1. They can force the democrats to make inroads into as many areas of the existing social order as possible, so as to disturb its regular functioning and so that the petty-bourgeois democrats compromise themselves; furthermore, the workers can force the concentration of as many productive forces as possible – means of transport, factories, railways, etc. – in the hands of the state.

2. They must drive the proposals of the democrats to their logical extreme (the democrats will in any case act in a reformist and not a revolutionary manner) and transform these proposals into direct attacks on private property. If, for instance, the petty bourgeoisie propose the purchase of the railways and factories, the workers must demand that these railways and factories simply be confiscated by the state without compensation as the property of reactionaries. […] The demands of the workers will thus have to be adjusted according to the measures and concessions of the democrats.[4]

In this passage, we can see that Marx believes the proletariat should refuse to moderate its demands to the petty-bourgeois consensus and advocate extensive nationalisation. Furthermore, the demand of the workers should always seek to push the bourgeois further than they are prepared to go, without the revolution threatening them as well.

Address of the Central Committee to the Communist League in context[edit]

Marx concludes his Address by summarising the themes elucidated above:

Although the German workers cannot come to power and achieve the realization of their class interests without passing through a protracted revolutionary development, this time they can at least be certain that the first act of the approaching revolutionary drama will coincide with the direct victory of their own class in France and will thereby be accelerated. But they themselves must contribute most to their final victory, by informing themselves of their own class interests, by taking up their independent political position as soon as possible, by not allowing themselves to be misled by the hypocritical phrases of the democratic petty bourgeoisie into doubting for one minute the necessity of an independently organized party of the proletariat. Their battle-cry must be: The Permanent Revolution.[4]
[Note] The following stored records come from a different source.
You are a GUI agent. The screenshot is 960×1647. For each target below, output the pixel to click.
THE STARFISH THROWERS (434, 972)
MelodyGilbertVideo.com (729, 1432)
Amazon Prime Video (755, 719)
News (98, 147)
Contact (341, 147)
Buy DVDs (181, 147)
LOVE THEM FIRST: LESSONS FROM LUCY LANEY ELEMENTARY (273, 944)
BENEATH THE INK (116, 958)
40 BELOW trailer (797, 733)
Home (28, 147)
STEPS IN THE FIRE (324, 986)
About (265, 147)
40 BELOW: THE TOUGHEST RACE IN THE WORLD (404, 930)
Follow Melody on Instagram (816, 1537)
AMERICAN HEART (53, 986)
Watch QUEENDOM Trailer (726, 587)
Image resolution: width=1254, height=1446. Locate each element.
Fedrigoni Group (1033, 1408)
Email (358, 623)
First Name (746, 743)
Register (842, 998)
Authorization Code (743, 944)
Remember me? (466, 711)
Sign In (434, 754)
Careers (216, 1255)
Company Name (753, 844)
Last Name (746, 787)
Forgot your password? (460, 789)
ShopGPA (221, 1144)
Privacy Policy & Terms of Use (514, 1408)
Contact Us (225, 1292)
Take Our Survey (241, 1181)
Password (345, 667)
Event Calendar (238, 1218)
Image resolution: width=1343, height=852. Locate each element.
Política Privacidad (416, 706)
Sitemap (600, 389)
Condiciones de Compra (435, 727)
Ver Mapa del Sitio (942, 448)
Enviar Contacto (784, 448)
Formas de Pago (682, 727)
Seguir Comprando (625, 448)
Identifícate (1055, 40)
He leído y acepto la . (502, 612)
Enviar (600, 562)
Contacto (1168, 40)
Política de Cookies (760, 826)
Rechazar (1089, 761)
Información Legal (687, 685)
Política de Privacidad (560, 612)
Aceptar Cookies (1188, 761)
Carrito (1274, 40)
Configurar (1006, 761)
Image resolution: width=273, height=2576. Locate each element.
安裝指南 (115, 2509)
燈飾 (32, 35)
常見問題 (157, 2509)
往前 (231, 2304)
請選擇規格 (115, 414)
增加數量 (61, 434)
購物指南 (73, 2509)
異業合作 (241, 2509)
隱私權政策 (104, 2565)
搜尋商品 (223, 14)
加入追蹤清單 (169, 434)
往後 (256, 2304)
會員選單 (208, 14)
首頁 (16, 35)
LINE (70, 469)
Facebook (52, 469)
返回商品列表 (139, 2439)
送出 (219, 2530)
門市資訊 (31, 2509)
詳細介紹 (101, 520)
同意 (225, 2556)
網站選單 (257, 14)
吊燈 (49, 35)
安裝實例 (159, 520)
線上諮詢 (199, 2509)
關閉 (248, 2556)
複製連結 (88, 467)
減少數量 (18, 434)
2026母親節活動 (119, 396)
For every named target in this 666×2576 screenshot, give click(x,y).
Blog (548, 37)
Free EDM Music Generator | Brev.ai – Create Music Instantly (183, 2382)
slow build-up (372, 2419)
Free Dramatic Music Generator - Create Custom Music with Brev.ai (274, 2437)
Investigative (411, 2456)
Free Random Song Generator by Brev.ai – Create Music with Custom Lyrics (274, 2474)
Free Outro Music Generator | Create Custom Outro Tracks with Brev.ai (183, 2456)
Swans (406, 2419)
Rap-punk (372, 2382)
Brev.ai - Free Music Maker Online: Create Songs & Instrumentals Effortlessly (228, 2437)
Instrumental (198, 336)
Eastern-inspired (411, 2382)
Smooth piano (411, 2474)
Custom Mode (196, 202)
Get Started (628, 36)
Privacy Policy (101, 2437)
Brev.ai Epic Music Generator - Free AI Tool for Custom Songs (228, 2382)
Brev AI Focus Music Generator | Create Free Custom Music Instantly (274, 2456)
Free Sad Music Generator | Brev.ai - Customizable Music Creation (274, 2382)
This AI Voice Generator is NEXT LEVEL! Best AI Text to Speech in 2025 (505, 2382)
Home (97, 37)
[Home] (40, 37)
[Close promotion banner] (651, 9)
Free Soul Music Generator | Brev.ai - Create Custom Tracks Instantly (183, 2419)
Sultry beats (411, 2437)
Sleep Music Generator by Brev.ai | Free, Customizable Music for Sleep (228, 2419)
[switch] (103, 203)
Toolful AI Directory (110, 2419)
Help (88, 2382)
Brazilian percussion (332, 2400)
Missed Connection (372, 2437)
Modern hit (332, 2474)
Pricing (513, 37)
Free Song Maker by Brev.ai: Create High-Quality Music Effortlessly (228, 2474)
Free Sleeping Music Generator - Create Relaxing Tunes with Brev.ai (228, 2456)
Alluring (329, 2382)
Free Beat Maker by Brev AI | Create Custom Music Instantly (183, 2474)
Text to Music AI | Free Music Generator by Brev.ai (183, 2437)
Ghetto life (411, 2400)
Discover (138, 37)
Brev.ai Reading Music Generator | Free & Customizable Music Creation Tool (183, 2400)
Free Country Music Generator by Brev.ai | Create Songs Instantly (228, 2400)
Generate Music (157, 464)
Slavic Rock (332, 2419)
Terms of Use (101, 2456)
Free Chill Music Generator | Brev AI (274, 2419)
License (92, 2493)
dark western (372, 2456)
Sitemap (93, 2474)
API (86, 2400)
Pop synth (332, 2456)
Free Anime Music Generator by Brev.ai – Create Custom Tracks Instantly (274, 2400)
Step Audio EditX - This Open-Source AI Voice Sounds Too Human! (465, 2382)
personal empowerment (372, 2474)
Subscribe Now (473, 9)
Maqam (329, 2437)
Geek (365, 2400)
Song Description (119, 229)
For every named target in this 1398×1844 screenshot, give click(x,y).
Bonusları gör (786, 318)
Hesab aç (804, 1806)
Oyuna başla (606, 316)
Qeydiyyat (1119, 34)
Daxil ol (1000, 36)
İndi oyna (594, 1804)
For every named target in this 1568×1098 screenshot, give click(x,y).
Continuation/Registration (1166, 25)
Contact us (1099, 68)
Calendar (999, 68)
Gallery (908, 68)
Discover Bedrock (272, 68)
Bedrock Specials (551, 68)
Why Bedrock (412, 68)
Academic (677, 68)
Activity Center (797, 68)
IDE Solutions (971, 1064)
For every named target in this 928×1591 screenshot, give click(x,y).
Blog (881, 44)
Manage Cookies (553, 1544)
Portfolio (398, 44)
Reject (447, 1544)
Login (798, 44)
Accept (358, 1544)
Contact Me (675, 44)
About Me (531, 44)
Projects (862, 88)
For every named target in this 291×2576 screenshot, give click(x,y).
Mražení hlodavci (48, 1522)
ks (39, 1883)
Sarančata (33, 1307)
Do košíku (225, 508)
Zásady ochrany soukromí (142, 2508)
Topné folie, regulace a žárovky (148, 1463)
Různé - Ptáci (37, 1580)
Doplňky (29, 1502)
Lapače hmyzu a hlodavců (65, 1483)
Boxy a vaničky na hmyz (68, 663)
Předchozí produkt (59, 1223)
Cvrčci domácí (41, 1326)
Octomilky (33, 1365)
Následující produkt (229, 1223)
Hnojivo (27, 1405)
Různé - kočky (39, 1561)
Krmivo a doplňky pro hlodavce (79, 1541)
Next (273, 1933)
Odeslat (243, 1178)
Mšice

Since Marxism emphasises the contingency of political developments on material historical circumstances (as against idealism), it is worthwhile to have some idea of how Marx saw the context in which he advocated permanent revolution. It seems that he believed that “the first act of the approaching revolutionary drama [in Germany] will coincide with the direct victory of their own class in France and will thereby be accelerated”. That is, the petty-bourgeois are expected to come to power in Germany at the same time as the direct victory of the proletariat in France. Furthermore, Marx seems to believe that the former and hence of both is “imminent” (c.f. the third paragraph of the Address).[4] Therefore, Marx clearly believes that Europe is entering a time and is at a level of development of the productive forces in which the proletariat have the social revolution within their reach. Although circumstances did not develop as anticipated, this observation proved accurate at the dawn of the 20th century leading into the First World War and the Russian Revolution.